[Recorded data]
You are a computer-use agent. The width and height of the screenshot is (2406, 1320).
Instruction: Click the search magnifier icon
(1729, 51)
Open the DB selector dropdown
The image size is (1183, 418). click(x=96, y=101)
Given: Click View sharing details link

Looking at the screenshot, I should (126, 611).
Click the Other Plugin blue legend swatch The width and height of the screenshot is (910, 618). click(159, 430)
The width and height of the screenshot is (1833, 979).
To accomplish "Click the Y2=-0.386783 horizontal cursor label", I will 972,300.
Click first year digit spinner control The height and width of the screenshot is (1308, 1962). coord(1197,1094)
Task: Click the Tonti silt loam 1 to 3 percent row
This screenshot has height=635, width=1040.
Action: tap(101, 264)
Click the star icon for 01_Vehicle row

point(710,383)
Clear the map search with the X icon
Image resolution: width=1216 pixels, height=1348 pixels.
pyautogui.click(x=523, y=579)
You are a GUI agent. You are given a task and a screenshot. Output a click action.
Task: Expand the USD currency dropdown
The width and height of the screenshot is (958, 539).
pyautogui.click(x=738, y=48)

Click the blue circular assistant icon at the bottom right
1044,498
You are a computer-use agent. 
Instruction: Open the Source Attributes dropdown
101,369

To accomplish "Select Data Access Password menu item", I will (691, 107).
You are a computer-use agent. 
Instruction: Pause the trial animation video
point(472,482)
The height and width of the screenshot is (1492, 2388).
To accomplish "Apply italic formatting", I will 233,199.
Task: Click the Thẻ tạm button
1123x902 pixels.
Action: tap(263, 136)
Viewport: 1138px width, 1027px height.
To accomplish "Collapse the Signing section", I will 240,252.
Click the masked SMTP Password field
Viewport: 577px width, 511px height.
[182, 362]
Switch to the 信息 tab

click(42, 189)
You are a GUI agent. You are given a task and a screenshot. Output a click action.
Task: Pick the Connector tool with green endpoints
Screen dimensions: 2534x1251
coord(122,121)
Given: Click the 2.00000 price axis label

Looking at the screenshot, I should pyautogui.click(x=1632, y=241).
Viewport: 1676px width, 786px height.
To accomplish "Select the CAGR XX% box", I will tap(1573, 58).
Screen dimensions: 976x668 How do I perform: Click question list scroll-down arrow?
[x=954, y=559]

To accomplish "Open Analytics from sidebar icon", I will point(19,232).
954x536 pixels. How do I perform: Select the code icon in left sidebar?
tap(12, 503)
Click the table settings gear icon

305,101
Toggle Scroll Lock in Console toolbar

* [What this task involves] Exactly as they stand, repeat all the records.

* [Task result]
You are a computer-use agent. The width and height of the screenshot is (2406, 1320).
Instruction: Click the search magnifier icon
(1729, 51)
Open the DB selector dropdown
The image size is (1183, 418). click(x=96, y=101)
Given: Click View sharing details link

Looking at the screenshot, I should (126, 611).
Click the Other Plugin blue legend swatch The width and height of the screenshot is (910, 618). click(159, 430)
The width and height of the screenshot is (1833, 979).
To accomplish "Click the Y2=-0.386783 horizontal cursor label", I will 972,300.
Click first year digit spinner control The height and width of the screenshot is (1308, 1962). coord(1197,1094)
Task: Click the Tonti silt loam 1 to 3 percent row
This screenshot has height=635, width=1040.
Action: tap(101, 264)
Click the star icon for 01_Vehicle row

point(710,383)
Clear the map search with the X icon
Image resolution: width=1216 pixels, height=1348 pixels.
pyautogui.click(x=523, y=579)
You are a GUI agent. You are given a task and a screenshot. Output a click action.
Task: Expand the USD currency dropdown
The width and height of the screenshot is (958, 539).
pyautogui.click(x=738, y=48)

Click the blue circular assistant icon at the bottom right
1044,498
You are a computer-use agent. 
Instruction: Open the Source Attributes dropdown
101,369

To accomplish "Select Data Access Password menu item", I will (691, 107).
You are a computer-use agent. 
Instruction: Pause the trial animation video
point(472,482)
The height and width of the screenshot is (1492, 2388).
To accomplish "Apply italic formatting", I will 233,199.
Task: Click the Thẻ tạm button
1123x902 pixels.
Action: tap(263, 136)
Viewport: 1138px width, 1027px height.
To accomplish "Collapse the Signing section", I will 240,252.
Click the masked SMTP Password field
Viewport: 577px width, 511px height.
[182, 362]
Switch to the 信息 tab

click(42, 189)
You are a GUI agent. You are given a task and a screenshot. Output a click action.
Task: Pick the Connector tool with green endpoints
Screen dimensions: 2534x1251
coord(122,121)
Given: Click the 2.00000 price axis label

Looking at the screenshot, I should pyautogui.click(x=1632, y=241).
Viewport: 1676px width, 786px height.
To accomplish "Select the CAGR XX% box", I will tap(1573, 58).
Screen dimensions: 976x668 How do I perform: Click question list scroll-down arrow?
[x=954, y=559]

To accomplish "Open Analytics from sidebar icon", I will point(19,232).
954x536 pixels. How do I perform: Select the code icon in left sidebar?
tap(12, 503)
Click the table settings gear icon

305,101
Toggle Scroll Lock in Console toolbar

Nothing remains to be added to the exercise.